First, we have two equations:
1) -3x + 5y = 1
2) 9x - 3y = 5

Our goal is to make one of the 'x' or 'y' terms disappear when we add the equations together. I see that if I multiply the first equation by 3, the 'x' terms will be -9x and +9x, which will cancel each other out!
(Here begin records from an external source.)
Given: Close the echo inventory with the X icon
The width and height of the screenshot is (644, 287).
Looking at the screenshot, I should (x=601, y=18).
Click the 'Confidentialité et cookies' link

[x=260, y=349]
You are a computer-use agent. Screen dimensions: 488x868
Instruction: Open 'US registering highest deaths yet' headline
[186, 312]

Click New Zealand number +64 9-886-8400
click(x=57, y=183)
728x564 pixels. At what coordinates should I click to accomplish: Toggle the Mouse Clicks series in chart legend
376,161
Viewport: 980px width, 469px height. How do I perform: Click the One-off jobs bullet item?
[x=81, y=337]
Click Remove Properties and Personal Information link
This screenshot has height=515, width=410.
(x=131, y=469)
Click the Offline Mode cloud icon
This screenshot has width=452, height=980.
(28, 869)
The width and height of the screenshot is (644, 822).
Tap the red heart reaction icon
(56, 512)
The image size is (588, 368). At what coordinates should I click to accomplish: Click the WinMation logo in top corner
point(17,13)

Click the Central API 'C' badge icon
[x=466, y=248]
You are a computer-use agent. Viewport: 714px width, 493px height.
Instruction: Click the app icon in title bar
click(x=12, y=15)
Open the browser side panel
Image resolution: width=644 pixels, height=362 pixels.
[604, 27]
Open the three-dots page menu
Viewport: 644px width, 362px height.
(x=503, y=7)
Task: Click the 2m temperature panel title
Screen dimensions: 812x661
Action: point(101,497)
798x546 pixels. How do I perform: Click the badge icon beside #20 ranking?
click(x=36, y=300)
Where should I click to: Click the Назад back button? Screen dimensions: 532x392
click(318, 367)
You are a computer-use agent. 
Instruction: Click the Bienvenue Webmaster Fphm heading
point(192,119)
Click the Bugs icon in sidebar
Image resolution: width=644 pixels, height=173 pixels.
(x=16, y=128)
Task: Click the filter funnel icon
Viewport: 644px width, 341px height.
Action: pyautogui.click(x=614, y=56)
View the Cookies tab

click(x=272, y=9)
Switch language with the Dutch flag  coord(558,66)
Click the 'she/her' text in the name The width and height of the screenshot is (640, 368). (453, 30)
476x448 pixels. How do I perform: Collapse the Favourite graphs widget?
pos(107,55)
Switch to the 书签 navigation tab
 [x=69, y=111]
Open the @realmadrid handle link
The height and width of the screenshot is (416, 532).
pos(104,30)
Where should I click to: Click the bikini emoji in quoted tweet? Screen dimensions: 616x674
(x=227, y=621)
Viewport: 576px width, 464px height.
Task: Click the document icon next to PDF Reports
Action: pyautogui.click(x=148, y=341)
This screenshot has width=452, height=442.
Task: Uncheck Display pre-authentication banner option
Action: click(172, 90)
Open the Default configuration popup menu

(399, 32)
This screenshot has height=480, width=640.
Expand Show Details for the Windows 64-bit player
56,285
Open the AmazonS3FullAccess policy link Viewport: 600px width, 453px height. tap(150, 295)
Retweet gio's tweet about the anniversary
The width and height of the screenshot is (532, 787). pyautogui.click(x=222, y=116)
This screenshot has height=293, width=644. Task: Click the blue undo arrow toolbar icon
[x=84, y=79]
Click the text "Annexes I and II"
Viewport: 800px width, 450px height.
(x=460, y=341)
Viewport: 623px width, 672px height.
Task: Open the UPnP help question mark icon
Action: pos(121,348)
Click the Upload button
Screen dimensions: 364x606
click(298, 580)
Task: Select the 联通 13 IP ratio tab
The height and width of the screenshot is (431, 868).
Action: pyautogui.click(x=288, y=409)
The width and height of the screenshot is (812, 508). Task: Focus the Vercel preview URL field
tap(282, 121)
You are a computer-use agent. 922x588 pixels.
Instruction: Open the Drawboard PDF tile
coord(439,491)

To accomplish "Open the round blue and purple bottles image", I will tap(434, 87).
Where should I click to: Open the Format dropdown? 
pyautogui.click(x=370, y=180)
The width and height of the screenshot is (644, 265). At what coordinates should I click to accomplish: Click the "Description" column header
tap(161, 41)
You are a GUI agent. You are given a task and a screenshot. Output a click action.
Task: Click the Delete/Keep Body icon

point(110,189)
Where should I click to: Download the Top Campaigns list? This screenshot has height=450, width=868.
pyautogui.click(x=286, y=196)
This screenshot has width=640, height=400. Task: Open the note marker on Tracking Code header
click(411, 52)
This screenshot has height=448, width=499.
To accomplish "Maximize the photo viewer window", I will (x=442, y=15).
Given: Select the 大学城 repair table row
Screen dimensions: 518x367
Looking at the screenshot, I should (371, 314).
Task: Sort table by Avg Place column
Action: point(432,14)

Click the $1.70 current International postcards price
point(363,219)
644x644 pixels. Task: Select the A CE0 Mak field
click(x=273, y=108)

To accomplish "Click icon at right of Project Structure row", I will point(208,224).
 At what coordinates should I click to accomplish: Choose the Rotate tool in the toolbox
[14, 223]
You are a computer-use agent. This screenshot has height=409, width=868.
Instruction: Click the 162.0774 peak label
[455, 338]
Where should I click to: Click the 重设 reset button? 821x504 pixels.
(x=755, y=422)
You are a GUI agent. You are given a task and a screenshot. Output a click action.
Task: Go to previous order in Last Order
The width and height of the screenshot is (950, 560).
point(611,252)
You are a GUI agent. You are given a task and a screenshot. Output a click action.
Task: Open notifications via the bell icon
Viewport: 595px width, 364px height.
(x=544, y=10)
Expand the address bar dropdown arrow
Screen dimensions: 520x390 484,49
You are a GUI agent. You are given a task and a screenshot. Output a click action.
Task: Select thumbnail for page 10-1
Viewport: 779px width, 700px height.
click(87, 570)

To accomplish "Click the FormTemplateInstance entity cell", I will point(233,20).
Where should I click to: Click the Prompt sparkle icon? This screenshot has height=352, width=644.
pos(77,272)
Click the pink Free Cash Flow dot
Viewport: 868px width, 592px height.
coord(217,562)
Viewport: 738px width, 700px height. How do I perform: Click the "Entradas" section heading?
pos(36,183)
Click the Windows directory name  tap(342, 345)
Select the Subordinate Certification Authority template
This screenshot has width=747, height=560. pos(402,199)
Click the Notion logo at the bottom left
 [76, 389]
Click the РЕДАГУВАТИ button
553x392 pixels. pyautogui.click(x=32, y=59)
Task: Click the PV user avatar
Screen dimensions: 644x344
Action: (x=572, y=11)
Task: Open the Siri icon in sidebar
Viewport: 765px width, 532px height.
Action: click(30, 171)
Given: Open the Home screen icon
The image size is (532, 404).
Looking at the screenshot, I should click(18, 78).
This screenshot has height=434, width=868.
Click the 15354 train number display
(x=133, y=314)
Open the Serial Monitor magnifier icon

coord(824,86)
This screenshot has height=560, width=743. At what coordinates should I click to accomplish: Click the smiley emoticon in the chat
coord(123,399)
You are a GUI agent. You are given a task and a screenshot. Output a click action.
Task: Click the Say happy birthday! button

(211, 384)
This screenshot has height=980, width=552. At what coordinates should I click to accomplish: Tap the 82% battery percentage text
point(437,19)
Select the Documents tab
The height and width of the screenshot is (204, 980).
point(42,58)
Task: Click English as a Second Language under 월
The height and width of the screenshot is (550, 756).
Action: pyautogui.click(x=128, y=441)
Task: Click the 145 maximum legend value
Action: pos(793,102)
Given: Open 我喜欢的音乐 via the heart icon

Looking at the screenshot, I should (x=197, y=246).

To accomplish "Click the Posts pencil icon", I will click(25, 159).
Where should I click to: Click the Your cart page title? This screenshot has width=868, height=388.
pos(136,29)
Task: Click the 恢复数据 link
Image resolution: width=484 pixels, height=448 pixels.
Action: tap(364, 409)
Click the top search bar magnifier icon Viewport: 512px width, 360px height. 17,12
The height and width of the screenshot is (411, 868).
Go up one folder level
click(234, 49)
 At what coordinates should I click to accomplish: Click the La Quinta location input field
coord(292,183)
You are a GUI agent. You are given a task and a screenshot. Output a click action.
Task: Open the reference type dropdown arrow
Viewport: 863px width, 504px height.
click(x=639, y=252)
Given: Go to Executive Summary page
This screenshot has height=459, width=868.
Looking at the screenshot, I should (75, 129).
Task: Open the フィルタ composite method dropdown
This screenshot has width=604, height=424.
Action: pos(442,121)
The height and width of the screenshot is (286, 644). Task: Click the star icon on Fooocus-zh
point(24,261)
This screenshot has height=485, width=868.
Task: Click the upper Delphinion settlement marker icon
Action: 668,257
Let's multiply equation (1) by 3:
3 * (-3x + 5y) = 3 * 1
-9x + 15y = 3 (Let's call this new equation 1')

Now we have:
1') -9x + 15y = 3
2) 9x - 3y = 5

Next, we add equation (1') and equation (2) together:
(-9x + 15y) + (9x - 3y) = 3 + 5
(-9x + 9x) + (15y - 3y) = 8
0x + 12y = 8
12y = 8

Now we need to find out what 'y' is:
y = 8 / 12
We can simplify this fraction by dividing both the top and bottom by 4:
y = 2 / 3

Great, we found 'y'! Now we need to find 'x'. We can pick either of the original equations and plug in the value for 'y'. Let's use the first original equation:
-3x + 5y = 1
-3x + 5 * (2/3) = 1
-3x + (10/3) = 1

To get 'x' by itself, we need to subtract (10/3) from both sides:
-3x = 1 - (10/3)
To subtract, we need a common denominator. 1 is the same as 3/3:
-3x = (3/3) - (10/3)
-3x = -7/3

Finally, to find 'x', we divide both sides by -3:
x = (-7/3) / (-3)
Remember, dividing by -3 is the same as multiplying by -1/3:
x = (-7/3) * (-1/3)
x = 7/9

So, our solution is x = 7/9 and y = 2/3. We can write this as an ordered pair (7/9, 2/3).